> **Your objective**: Output the records that follow, keeping every line exactly as it is.

> **Stored data**:
BEGIN
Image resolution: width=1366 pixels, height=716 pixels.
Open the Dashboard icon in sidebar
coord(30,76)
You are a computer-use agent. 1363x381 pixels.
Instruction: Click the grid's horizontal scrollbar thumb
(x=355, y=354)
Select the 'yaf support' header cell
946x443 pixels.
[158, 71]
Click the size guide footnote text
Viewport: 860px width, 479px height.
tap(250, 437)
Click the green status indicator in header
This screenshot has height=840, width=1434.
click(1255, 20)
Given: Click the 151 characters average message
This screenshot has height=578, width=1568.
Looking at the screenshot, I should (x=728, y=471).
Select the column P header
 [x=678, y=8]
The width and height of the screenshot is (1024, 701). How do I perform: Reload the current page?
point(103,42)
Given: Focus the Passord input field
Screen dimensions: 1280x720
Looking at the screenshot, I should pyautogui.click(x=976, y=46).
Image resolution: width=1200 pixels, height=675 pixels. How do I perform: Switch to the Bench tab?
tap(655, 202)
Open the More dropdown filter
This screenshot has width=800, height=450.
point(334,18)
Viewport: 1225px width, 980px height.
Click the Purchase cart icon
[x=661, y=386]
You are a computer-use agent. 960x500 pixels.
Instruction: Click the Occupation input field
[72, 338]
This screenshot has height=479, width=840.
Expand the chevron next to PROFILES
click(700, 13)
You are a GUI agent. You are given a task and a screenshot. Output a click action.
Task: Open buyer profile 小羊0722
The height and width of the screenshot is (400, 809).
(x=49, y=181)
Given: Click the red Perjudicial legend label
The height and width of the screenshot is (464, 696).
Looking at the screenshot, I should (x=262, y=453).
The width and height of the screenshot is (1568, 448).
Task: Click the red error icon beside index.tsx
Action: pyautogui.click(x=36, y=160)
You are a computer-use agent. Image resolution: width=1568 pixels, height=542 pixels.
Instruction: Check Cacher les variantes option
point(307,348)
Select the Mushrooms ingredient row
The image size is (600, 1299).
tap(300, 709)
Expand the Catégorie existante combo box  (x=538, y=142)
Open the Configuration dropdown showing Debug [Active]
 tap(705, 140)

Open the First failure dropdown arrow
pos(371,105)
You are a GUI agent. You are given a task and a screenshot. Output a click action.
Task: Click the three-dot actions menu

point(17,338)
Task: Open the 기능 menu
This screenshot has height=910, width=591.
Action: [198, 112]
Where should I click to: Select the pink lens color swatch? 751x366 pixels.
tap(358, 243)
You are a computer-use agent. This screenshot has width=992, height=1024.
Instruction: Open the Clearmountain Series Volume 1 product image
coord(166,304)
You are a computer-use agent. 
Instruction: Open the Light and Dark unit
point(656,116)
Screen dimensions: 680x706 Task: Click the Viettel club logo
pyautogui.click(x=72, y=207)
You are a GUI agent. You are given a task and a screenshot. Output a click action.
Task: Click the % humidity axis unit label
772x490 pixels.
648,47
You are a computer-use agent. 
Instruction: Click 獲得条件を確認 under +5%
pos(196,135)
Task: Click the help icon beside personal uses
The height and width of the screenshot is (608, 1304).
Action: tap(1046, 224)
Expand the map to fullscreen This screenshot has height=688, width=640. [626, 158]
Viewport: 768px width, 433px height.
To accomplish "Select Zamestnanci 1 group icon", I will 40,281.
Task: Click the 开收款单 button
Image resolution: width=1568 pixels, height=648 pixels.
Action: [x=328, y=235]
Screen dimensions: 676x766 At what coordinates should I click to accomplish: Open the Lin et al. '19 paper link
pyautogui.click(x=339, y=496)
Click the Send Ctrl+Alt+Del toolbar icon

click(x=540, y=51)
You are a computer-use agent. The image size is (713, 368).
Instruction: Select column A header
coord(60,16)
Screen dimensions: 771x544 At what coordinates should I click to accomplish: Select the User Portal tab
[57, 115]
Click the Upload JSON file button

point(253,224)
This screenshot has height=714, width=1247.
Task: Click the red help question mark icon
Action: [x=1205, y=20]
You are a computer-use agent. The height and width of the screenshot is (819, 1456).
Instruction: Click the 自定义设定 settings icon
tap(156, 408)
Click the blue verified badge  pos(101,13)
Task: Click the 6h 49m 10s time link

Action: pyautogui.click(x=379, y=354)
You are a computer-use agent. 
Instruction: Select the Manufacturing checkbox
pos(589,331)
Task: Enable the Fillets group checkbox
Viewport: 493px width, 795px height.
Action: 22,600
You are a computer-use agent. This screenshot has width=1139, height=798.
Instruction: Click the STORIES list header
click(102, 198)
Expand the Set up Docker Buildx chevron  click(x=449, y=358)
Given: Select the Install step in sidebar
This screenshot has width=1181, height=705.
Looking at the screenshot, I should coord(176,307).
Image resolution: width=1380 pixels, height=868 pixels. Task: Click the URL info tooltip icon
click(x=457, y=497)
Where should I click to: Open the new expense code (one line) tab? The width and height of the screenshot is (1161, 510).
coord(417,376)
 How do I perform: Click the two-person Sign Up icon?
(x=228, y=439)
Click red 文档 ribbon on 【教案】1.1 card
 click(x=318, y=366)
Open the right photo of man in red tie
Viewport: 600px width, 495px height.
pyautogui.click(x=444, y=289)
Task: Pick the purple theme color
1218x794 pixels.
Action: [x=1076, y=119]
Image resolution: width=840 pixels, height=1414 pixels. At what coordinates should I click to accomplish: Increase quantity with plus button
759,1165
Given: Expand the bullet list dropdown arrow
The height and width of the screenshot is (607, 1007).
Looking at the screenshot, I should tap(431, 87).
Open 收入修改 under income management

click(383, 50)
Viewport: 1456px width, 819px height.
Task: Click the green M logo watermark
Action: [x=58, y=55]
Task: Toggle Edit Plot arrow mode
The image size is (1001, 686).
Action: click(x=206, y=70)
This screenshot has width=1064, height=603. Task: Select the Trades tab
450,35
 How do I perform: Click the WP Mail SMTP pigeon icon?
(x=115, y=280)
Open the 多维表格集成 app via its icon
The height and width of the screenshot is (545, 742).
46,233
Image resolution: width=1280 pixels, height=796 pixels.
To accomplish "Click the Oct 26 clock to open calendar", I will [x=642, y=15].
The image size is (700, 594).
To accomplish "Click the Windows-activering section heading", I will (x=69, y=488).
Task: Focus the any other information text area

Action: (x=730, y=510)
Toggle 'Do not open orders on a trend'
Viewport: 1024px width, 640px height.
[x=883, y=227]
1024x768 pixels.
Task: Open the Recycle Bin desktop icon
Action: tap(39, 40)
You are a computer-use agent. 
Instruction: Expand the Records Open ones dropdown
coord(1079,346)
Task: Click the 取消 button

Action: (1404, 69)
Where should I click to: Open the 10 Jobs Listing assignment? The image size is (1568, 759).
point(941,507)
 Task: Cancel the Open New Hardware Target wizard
END
> **Output**:
Image resolution: width=1366 pixels, height=716 pixels.
Open the Dashboard icon in sidebar
coord(30,76)
You are a computer-use agent. 1363x381 pixels.
Instruction: Click the grid's horizontal scrollbar thumb
(x=355, y=354)
Select the 'yaf support' header cell
946x443 pixels.
[158, 71]
Click the size guide footnote text
Viewport: 860px width, 479px height.
tap(250, 437)
Click the green status indicator in header
This screenshot has height=840, width=1434.
click(1255, 20)
Given: Click the 151 characters average message
This screenshot has height=578, width=1568.
Looking at the screenshot, I should (x=728, y=471).
Select the column P header
 [x=678, y=8]
The width and height of the screenshot is (1024, 701). How do I perform: Reload the current page?
point(103,42)
Given: Focus the Passord input field
Screen dimensions: 1280x720
Looking at the screenshot, I should pyautogui.click(x=976, y=46).
Image resolution: width=1200 pixels, height=675 pixels. How do I perform: Switch to the Bench tab?
tap(655, 202)
Open the More dropdown filter
This screenshot has width=800, height=450.
point(334,18)
Viewport: 1225px width, 980px height.
Click the Purchase cart icon
[x=661, y=386]
You are a computer-use agent. 960x500 pixels.
Instruction: Click the Occupation input field
[72, 338]
This screenshot has height=479, width=840.
Expand the chevron next to PROFILES
click(700, 13)
You are a GUI agent. You are given a task and a screenshot. Output a click action.
Task: Open buyer profile 小羊0722
The height and width of the screenshot is (400, 809).
(x=49, y=181)
Given: Click the red Perjudicial legend label
The height and width of the screenshot is (464, 696).
Looking at the screenshot, I should (x=262, y=453).
The width and height of the screenshot is (1568, 448).
Task: Click the red error icon beside index.tsx
Action: pyautogui.click(x=36, y=160)
You are a computer-use agent. Image resolution: width=1568 pixels, height=542 pixels.
Instruction: Check Cacher les variantes option
point(307,348)
Select the Mushrooms ingredient row
The image size is (600, 1299).
tap(300, 709)
Expand the Catégorie existante combo box  (x=538, y=142)
Open the Configuration dropdown showing Debug [Active]
 tap(705, 140)

Open the First failure dropdown arrow
pos(371,105)
You are a GUI agent. You are given a task and a screenshot. Output a click action.
Task: Click the three-dot actions menu

point(17,338)
Task: Open the 기능 menu
This screenshot has height=910, width=591.
Action: [198, 112]
Where should I click to: Select the pink lens color swatch? 751x366 pixels.
tap(358, 243)
You are a computer-use agent. This screenshot has width=992, height=1024.
Instruction: Open the Clearmountain Series Volume 1 product image
coord(166,304)
You are a computer-use agent. 
Instruction: Open the Light and Dark unit
point(656,116)
Screen dimensions: 680x706 Task: Click the Viettel club logo
pyautogui.click(x=72, y=207)
You are a GUI agent. You are given a task and a screenshot. Output a click action.
Task: Click the % humidity axis unit label
772x490 pixels.
648,47
You are a computer-use agent. 
Instruction: Click 獲得条件を確認 under +5%
pos(196,135)
Task: Click the help icon beside personal uses
The height and width of the screenshot is (608, 1304).
Action: tap(1046, 224)
Expand the map to fullscreen This screenshot has height=688, width=640. [626, 158]
Viewport: 768px width, 433px height.
To accomplish "Select Zamestnanci 1 group icon", I will 40,281.
Task: Click the 开收款单 button
Image resolution: width=1568 pixels, height=648 pixels.
Action: [x=328, y=235]
Screen dimensions: 676x766 At what coordinates should I click to accomplish: Open the Lin et al. '19 paper link
pyautogui.click(x=339, y=496)
Click the Send Ctrl+Alt+Del toolbar icon

click(x=540, y=51)
You are a computer-use agent. The image size is (713, 368).
Instruction: Select column A header
coord(60,16)
Screen dimensions: 771x544 At what coordinates should I click to accomplish: Select the User Portal tab
[57, 115]
Click the Upload JSON file button

point(253,224)
This screenshot has height=714, width=1247.
Task: Click the red help question mark icon
Action: [x=1205, y=20]
You are a computer-use agent. The height and width of the screenshot is (819, 1456).
Instruction: Click the 自定义设定 settings icon
tap(156, 408)
Click the blue verified badge  pos(101,13)
Task: Click the 6h 49m 10s time link

Action: pyautogui.click(x=379, y=354)
You are a computer-use agent. 
Instruction: Select the Manufacturing checkbox
pos(589,331)
Task: Enable the Fillets group checkbox
Viewport: 493px width, 795px height.
Action: 22,600
You are a computer-use agent. This screenshot has width=1139, height=798.
Instruction: Click the STORIES list header
click(102, 198)
Expand the Set up Docker Buildx chevron  click(x=449, y=358)
Given: Select the Install step in sidebar
This screenshot has width=1181, height=705.
Looking at the screenshot, I should coord(176,307).
Image resolution: width=1380 pixels, height=868 pixels. Task: Click the URL info tooltip icon
click(x=457, y=497)
Where should I click to: Open the new expense code (one line) tab? The width and height of the screenshot is (1161, 510).
coord(417,376)
 How do I perform: Click the two-person Sign Up icon?
(x=228, y=439)
Click red 文档 ribbon on 【教案】1.1 card
 click(x=318, y=366)
Open the right photo of man in red tie
Viewport: 600px width, 495px height.
pyautogui.click(x=444, y=289)
Task: Pick the purple theme color
1218x794 pixels.
Action: [x=1076, y=119]
Image resolution: width=840 pixels, height=1414 pixels. At what coordinates should I click to accomplish: Increase quantity with plus button
759,1165
Given: Expand the bullet list dropdown arrow
The height and width of the screenshot is (607, 1007).
Looking at the screenshot, I should tap(431, 87).
Open 收入修改 under income management

click(383, 50)
Viewport: 1456px width, 819px height.
Task: Click the green M logo watermark
Action: [x=58, y=55]
Task: Toggle Edit Plot arrow mode
The image size is (1001, 686).
Action: click(x=206, y=70)
This screenshot has width=1064, height=603. Task: Select the Trades tab
450,35
 How do I perform: Click the WP Mail SMTP pigeon icon?
(x=115, y=280)
Open the 多维表格集成 app via its icon
The height and width of the screenshot is (545, 742).
46,233
Image resolution: width=1280 pixels, height=796 pixels.
To accomplish "Click the Oct 26 clock to open calendar", I will [x=642, y=15].
The image size is (700, 594).
To accomplish "Click the Windows-activering section heading", I will (x=69, y=488).
Task: Focus the any other information text area

Action: (x=730, y=510)
Toggle 'Do not open orders on a trend'
Viewport: 1024px width, 640px height.
[x=883, y=227]
1024x768 pixels.
Task: Open the Recycle Bin desktop icon
Action: tap(39, 40)
You are a computer-use agent. 
Instruction: Expand the Records Open ones dropdown
coord(1079,346)
Task: Click the 取消 button

Action: (1404, 69)
Where should I click to: Open the 10 Jobs Listing assignment? The image size is (1568, 759).
point(941,507)
 Task: Cancel the Open New Hardware Target wizard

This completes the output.